Problem set:
1. From the standard form contracts guide, list the three common examples of standardized contracts that it names.
2. In the standard form contracts guide, update the part that opens with the words containing "Standard form contracts are used in" and closes with "to budge on." by putting "freelancers" wherever "contractors" appears, then write out that part.

Selected excerpt:

================

A standardized contract, also known as a standard form contract, is an agreement between two parties where one party sets the terms and the counterparty has little or no ability to change them. These “boilerplate” or “take it or leave it” documents are most common in business-to-consumer transactions and allow for the mass distribution of goods and services.
Although leaving the counterparty with no room for negotiation may seem unfair, standard form contracts are used all the time. It’s possible you’ve signed many before when buying products or services in your everyday life. Standardized contracts help reduce transaction costs and eliminate the need to negotiate terms for every sale a business makes. When used improperly, however, they can potentially be abused and trick consumers.
If your business relies on standardized contracts, it’s vital that you create them correctly so you don’t abuse the bargaining power you have over your customers. This quick guide to standard form contracts will cover:
- Their characteristics
- Examples
- The benefits of using them
- How to easily edit one for your needs
Characteristics of standardized contracts
How does a standard form contract differ from other types of contracts? Its main attributes are:
- Minimal negotiation
- High volumes
- Low risk
Little or no negotiation
Standardized contracts don’t allow much negotiation of the terms. For example, if a salesperson for a national corporation is concluding a sale with a single customer, they may use a standard form contract that was created by the corporation. In this case, the customer won’t be able to change any terms and will have to sign the contract as is to complete the sale. The salesperson usually doesn’t have the authority to make changes without approval, either.
Executed in high volumes
Companies that sell goods or services in high volumes may use standard form contracts. They’re particularly useful for large software companies that sell thousands of copies of their products each day worldwide.
When a consumer buys a software license, they must accept the license agreement, which they cannot modify or negotiate if they want to complete the purchase and use the software. If large software companies allowed negotiations for each sale of their product, it would bring sales to a standstill.
Low risk
Standardized contracts tend to have a low comparative value or risk for the counterparty. The consumer or counterparty signing the agreement usually assumes less risk by signing than the entity that created the contract. If a company breaches its non-disclosure agreement (NDA) with a freelancer, for example, it poses less potential harm to the freelancer than if the freelancer breaches the NDA and puts the company at risk.
Examples of standardized contracts
When should you use a standardized contract? Not every transaction requires one, but in many situations, it’s an optimal choice. Whenever you need to set the same terms for a large number of people, such as customers buying your products, a standardized contract works best. They’re also ideal for creating consistency with your contracts and eventually helping to establish familiarity with standard terms in your industry.
Standard form contracts are used in several types of settings. Some of the most common examples you’ll come across include:
- NDAs. A company that works often with contractors requires a standard NDA, which usually leaves little room for modification.
- Terms of service. Terms of service agreements are common with any online service that requires users to make an account. When people create new accounts with services, they typically don’t care to negotiate the terms, especially if the service provided is free.
- Non-compete agreement. Non-compete agreements keep contractors or other businesses that a company works with from offering their services to the company’s competitors. The company requiring the non-compete agreement usually has set terms it prefers not to budge on.

================

Extracted material:
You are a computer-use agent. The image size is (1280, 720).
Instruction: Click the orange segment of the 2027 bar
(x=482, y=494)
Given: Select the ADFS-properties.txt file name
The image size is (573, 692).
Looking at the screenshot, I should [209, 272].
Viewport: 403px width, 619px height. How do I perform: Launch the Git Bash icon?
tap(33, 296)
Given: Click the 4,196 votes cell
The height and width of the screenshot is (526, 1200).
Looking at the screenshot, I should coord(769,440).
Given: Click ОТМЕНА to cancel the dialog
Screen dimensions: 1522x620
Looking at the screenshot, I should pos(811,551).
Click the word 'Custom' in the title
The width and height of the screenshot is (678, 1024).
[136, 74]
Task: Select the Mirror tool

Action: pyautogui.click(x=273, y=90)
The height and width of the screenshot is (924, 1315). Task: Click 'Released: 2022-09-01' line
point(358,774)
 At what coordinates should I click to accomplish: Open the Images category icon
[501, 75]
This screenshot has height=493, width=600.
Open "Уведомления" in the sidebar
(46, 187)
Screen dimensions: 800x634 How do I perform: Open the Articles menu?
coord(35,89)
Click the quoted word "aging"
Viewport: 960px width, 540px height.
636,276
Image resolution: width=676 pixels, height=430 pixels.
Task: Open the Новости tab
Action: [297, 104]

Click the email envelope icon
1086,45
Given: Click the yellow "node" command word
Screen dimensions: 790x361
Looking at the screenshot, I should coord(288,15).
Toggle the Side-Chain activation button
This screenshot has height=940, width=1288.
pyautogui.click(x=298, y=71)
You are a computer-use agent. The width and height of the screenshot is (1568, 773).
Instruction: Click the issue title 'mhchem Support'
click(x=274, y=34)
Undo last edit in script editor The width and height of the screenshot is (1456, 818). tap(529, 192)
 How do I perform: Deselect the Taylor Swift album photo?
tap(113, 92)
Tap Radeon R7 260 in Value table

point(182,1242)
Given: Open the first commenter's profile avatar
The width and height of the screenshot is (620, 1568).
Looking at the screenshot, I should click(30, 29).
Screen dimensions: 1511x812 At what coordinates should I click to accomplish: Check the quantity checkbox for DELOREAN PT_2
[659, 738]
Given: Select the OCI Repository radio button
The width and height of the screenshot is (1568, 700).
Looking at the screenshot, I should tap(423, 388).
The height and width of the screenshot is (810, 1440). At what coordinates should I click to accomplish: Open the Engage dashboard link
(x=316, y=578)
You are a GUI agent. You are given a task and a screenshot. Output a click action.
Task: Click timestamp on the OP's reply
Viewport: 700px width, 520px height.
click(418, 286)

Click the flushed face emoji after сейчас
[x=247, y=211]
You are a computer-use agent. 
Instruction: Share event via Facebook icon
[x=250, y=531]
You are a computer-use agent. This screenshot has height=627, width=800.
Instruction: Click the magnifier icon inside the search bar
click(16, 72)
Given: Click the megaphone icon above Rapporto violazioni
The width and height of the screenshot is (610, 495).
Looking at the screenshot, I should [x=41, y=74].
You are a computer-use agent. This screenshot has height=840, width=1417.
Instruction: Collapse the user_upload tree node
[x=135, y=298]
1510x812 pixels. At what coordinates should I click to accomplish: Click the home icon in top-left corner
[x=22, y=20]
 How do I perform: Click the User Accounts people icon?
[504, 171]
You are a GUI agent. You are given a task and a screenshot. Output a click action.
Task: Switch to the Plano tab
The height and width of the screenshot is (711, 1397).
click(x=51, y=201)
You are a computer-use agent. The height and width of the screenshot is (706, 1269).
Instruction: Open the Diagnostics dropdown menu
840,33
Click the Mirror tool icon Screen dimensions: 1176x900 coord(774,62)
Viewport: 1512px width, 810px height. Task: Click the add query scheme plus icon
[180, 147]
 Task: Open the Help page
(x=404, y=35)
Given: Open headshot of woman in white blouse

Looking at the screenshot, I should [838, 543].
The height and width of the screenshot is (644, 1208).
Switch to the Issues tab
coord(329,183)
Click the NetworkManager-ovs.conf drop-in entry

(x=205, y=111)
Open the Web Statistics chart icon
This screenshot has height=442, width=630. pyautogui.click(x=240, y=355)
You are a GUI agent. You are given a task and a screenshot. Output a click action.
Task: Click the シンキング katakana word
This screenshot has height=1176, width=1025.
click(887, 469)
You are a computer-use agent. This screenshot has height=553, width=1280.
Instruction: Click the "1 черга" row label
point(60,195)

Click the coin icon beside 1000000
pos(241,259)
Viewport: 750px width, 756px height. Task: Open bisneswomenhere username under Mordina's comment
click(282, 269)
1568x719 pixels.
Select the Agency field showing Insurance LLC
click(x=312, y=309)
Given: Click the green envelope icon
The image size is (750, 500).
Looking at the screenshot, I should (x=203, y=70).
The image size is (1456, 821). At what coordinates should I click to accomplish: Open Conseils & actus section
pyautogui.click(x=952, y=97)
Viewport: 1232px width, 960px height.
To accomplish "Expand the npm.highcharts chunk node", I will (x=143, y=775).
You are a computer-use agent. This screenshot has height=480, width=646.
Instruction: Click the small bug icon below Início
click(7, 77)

================

Results for each task:
1.
- NDAs
- Terms of service
- Non-compete agreement

2.
Standard form contracts are used in several types of settings. Some of the most common examples you’ll come across include:
- NDAs. A company that works often with freelancers requires a standard NDA, which usually leaves little room for modification.
- Terms of service. Terms of service agreements are common with any online service that requires users to make an account. When people create new accounts with services, they typically don’t care to negotiate the terms, especially if the service provided is free.
- Non-compete agreement. Non-compete agreements keep freelancers or other businesses that a company works with from offering their services to the company’s competitors. The company requiring the non-compete agreement usually has set terms it prefers not to budge on.